Wie jedes Jahr, seit er ein Haus im Grünen hat, feierte der beste Freund seinen Geburtstag mit Grill, Lagerfeuer, diversen Nudelsalatschüsseln und einem Wassercontainer voll Bier im Garten. Das Wetter spielte mit, es kamen zwar immer mal ein paar Tropfen vom Himmel, aber für Regen reichte es nicht.
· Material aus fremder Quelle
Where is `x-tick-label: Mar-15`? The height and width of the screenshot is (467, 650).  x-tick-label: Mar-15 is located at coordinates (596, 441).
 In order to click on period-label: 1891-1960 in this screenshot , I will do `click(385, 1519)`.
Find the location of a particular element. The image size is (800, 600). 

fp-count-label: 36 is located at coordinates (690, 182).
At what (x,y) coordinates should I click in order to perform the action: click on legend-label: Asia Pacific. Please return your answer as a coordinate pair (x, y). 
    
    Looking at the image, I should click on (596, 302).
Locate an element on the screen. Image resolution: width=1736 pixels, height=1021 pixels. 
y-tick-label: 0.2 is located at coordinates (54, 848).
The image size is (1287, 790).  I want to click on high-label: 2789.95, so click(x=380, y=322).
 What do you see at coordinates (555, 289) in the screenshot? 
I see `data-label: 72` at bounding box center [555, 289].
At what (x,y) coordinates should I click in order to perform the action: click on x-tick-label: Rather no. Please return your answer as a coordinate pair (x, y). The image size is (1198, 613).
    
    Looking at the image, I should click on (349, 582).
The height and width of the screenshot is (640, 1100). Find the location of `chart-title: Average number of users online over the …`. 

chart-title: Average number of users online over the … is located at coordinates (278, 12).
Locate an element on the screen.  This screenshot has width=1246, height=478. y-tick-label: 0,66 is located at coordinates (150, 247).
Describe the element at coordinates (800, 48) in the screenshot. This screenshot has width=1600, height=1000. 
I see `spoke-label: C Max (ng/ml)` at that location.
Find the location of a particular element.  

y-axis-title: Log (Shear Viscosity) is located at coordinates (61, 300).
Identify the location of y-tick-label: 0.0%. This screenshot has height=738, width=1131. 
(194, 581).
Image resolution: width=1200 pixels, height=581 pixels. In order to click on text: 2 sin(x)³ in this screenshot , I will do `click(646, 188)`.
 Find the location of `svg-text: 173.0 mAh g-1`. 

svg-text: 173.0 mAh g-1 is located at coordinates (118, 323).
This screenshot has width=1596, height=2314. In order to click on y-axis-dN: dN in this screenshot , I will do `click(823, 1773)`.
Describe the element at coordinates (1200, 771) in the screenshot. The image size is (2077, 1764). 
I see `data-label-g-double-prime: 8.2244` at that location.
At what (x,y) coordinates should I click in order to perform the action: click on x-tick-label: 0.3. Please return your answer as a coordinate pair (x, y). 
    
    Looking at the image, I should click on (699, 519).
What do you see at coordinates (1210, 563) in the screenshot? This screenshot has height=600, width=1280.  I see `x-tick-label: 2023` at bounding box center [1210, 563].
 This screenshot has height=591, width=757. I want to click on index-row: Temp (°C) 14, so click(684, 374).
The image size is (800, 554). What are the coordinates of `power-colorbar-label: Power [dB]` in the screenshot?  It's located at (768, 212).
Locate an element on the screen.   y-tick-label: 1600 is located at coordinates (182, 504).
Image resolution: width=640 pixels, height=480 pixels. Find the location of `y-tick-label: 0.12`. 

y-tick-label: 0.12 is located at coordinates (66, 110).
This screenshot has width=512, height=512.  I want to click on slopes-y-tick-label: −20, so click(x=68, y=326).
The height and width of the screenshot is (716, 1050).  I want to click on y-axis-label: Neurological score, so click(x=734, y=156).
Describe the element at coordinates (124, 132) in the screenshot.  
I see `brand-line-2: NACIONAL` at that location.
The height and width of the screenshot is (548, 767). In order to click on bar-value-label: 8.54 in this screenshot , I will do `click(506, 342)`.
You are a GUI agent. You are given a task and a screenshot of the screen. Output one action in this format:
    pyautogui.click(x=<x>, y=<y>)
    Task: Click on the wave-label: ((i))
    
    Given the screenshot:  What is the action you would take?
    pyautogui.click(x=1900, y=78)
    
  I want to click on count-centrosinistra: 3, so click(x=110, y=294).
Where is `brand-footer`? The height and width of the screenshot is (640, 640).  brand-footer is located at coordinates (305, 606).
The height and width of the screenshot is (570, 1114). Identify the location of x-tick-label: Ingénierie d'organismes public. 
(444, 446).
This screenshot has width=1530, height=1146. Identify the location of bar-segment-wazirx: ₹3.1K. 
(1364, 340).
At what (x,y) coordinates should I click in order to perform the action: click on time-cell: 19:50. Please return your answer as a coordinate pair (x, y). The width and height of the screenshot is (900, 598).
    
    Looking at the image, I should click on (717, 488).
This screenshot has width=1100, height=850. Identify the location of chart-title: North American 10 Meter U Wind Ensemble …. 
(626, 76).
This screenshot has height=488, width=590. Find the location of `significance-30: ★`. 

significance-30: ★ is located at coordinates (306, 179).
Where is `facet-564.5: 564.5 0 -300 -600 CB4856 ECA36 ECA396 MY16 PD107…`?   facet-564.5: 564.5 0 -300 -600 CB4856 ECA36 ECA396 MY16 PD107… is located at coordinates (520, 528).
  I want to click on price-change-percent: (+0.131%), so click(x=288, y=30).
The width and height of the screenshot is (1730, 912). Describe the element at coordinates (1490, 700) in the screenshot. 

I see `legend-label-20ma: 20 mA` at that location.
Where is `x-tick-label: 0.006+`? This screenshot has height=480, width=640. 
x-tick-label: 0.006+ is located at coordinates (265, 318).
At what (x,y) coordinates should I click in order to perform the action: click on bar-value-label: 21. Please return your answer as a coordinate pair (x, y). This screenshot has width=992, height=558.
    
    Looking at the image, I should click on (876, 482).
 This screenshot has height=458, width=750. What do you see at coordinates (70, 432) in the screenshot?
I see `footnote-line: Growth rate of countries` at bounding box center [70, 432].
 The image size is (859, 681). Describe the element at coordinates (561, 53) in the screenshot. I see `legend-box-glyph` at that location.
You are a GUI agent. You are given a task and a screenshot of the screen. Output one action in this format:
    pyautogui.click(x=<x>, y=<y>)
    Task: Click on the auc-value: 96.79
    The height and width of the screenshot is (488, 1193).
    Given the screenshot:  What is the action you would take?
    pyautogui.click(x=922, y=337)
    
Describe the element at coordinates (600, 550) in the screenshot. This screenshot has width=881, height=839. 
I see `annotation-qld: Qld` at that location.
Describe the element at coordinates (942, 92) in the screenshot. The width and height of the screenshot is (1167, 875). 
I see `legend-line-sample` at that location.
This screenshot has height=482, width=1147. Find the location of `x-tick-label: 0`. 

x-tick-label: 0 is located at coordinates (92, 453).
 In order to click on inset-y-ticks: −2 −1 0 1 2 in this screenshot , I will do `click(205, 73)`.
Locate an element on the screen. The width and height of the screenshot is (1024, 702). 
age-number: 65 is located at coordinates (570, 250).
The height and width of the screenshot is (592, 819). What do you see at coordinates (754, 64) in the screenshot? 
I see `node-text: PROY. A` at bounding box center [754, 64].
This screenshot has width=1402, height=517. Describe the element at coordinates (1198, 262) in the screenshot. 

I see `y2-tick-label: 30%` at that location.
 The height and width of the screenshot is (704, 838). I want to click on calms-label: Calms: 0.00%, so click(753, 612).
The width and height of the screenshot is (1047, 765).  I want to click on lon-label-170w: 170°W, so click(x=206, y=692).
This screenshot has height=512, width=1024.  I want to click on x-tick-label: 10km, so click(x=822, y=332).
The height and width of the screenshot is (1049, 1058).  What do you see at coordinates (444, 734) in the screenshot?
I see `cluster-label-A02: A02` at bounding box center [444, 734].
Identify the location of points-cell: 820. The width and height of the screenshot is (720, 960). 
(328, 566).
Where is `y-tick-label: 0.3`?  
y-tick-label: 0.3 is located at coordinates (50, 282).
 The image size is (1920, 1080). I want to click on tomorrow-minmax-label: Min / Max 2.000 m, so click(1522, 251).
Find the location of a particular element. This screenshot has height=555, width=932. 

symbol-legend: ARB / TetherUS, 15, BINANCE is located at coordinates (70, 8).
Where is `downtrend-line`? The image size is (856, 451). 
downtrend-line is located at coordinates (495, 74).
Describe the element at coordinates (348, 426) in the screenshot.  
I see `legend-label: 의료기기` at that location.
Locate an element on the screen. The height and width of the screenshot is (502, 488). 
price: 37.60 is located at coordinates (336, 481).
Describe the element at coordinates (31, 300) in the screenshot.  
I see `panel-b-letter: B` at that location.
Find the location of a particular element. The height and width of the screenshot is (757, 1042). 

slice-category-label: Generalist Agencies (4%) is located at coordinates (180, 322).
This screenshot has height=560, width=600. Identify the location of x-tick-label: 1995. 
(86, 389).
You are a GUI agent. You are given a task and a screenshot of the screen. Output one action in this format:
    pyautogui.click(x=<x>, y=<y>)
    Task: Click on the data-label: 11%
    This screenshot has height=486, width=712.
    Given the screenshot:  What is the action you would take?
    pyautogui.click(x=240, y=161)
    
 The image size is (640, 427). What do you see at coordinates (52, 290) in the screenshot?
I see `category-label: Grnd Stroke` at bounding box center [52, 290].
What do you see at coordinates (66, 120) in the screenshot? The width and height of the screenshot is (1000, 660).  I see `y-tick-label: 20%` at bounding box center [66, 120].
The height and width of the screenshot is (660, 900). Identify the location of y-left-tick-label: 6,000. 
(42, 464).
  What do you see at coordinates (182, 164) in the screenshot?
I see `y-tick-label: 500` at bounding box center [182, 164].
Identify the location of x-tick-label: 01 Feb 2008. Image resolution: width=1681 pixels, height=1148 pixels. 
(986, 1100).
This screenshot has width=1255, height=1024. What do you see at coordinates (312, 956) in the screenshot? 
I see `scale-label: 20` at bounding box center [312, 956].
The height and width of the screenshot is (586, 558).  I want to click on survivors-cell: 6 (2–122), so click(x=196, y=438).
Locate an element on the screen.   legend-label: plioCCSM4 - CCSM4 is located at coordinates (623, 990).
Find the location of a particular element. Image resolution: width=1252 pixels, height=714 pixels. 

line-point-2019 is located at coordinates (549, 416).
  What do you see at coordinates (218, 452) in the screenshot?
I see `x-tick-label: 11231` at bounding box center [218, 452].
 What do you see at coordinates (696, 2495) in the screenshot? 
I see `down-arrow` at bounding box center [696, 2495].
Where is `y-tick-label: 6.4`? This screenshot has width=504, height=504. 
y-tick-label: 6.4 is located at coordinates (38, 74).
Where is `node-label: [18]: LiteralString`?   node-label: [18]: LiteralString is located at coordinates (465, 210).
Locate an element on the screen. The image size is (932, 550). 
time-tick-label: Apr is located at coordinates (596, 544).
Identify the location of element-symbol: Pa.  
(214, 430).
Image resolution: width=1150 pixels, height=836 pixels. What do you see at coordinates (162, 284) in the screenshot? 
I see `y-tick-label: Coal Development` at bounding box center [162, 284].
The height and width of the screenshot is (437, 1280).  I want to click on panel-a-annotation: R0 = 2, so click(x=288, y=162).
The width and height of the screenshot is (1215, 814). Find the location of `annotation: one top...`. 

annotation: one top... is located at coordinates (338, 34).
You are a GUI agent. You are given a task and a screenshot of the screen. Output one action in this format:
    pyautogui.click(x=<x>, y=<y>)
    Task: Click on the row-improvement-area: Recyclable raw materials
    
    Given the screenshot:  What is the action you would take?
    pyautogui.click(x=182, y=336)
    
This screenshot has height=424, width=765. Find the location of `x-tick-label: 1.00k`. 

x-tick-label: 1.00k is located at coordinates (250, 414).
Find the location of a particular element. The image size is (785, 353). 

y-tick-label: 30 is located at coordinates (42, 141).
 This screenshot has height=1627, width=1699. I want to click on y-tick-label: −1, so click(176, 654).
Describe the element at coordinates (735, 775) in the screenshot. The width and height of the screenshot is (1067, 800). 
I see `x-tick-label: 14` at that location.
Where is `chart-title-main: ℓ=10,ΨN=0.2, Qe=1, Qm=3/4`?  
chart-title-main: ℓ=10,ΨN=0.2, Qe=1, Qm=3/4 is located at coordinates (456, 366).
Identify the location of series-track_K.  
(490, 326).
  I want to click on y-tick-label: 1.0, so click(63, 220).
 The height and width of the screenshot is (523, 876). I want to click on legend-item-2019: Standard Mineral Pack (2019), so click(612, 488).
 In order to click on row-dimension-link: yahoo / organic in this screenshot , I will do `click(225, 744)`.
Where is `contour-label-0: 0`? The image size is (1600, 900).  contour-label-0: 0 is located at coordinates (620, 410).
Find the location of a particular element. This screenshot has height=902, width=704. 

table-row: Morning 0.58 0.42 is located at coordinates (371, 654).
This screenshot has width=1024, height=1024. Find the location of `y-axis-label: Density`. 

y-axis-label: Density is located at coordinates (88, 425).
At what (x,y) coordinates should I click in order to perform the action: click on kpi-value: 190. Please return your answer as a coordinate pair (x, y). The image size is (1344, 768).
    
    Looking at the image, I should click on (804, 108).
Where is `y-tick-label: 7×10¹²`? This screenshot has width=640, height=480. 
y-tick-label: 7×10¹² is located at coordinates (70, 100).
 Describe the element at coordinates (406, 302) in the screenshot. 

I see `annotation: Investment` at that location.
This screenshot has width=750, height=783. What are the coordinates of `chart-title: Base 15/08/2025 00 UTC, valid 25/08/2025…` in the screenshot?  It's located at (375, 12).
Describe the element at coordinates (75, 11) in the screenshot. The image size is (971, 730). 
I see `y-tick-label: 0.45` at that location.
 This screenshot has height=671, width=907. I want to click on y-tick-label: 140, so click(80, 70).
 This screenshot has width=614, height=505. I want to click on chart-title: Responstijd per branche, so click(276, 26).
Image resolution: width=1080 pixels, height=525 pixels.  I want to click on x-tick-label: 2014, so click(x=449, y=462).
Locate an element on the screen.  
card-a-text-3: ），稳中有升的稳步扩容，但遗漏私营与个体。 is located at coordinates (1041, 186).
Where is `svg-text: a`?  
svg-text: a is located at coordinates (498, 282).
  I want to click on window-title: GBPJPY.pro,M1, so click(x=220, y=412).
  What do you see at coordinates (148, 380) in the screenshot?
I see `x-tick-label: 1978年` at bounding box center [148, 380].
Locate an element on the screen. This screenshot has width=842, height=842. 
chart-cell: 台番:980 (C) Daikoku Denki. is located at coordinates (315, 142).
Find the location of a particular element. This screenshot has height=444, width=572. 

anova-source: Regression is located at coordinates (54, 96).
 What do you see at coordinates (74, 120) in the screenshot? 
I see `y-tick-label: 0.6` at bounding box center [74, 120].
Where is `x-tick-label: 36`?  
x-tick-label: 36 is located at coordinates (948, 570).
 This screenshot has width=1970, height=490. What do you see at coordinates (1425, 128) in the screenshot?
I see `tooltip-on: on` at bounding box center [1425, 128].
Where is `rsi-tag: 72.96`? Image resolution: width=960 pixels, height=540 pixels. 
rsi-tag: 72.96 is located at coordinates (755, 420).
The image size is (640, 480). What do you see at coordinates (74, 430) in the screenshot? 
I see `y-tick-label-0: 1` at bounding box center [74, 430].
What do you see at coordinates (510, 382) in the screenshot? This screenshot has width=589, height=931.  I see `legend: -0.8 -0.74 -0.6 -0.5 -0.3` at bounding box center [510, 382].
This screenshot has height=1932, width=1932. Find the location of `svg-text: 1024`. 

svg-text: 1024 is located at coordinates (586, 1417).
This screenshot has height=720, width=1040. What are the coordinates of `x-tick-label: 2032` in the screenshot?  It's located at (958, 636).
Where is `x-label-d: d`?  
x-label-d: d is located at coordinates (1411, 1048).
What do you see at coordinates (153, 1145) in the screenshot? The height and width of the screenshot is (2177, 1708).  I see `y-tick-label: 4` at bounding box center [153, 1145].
Seine Freunde sind mir äußerst sympatisch, alles Menschen, die schon fast oder gänzlich erwachsene Kinder haben, nicht profilneurotisch, sondern geerdet sind und interessante Jobs in der halben Welt haben. Ab und zu kommt auch mal jemand Neues dazu, ein frisches Kind oder eine neue Freundin.
Das Kind, das letztes Jahr noch ein Baby war, grub gestern hingebungsvoll mit einem Plastikbesteck das Blumenbeet um, bis es einen vollkommen schwarzen Bauch hatte. Eine andere Dame hatte ein Date, das sie gerade zwei Stunden vorher getroffen hatte, mitgebracht, um ihn an den Tisch zu anderen zu setzen und fortan zu ignorieren. Das war auch ein etwas sonderbarer Vogel. Typ eisgrauer Frührentner (also seiner Auskunft nach war er allerdings selbständig) in Funktionskleidung, der sich mittels starker Meinungsäußerung in Internet, vor allem in den Foren der Onlineausgaben der Zeitungen, mitten im Leben hielt. Ein Leserbriefschreiber also.
Daneben saßen Leute aus der Nachbarschaft. Wir setzten uns dazu und kamen Grillfleisch kauend auf das Thema Organtransplantation.
Ich bin da ja eine olle Opportunistin. Für den Fall, daß es doch so was wie das Jüngste Gericht oder eine andere Form von Wiederauferstehung geben sollte – man kann ja nie wissen, Erich Honecker hat ja auch gesagt, die Mauer würde noch 100 Jahre stehen und nix wars – möchte ich einfach nicht mit jemand anders darüber diskutieren, wem denn nun das Herz gehört und mir schon garnicht von irgendeinem Erzengel sagen lassen, daß wir uns das in Zukunft teilen sollen. Also bin ich dagegen. Ich lasse mich nicht ausweiden und nehme nix an von einem armen Schwein, das ausgeweidet wurde. Wenns vorbei ist, dann ists halt vorbei.
Ich machte so einen Spruch in die Richtung und meinte ironisch, daß es schlecht fürs Karma wäre…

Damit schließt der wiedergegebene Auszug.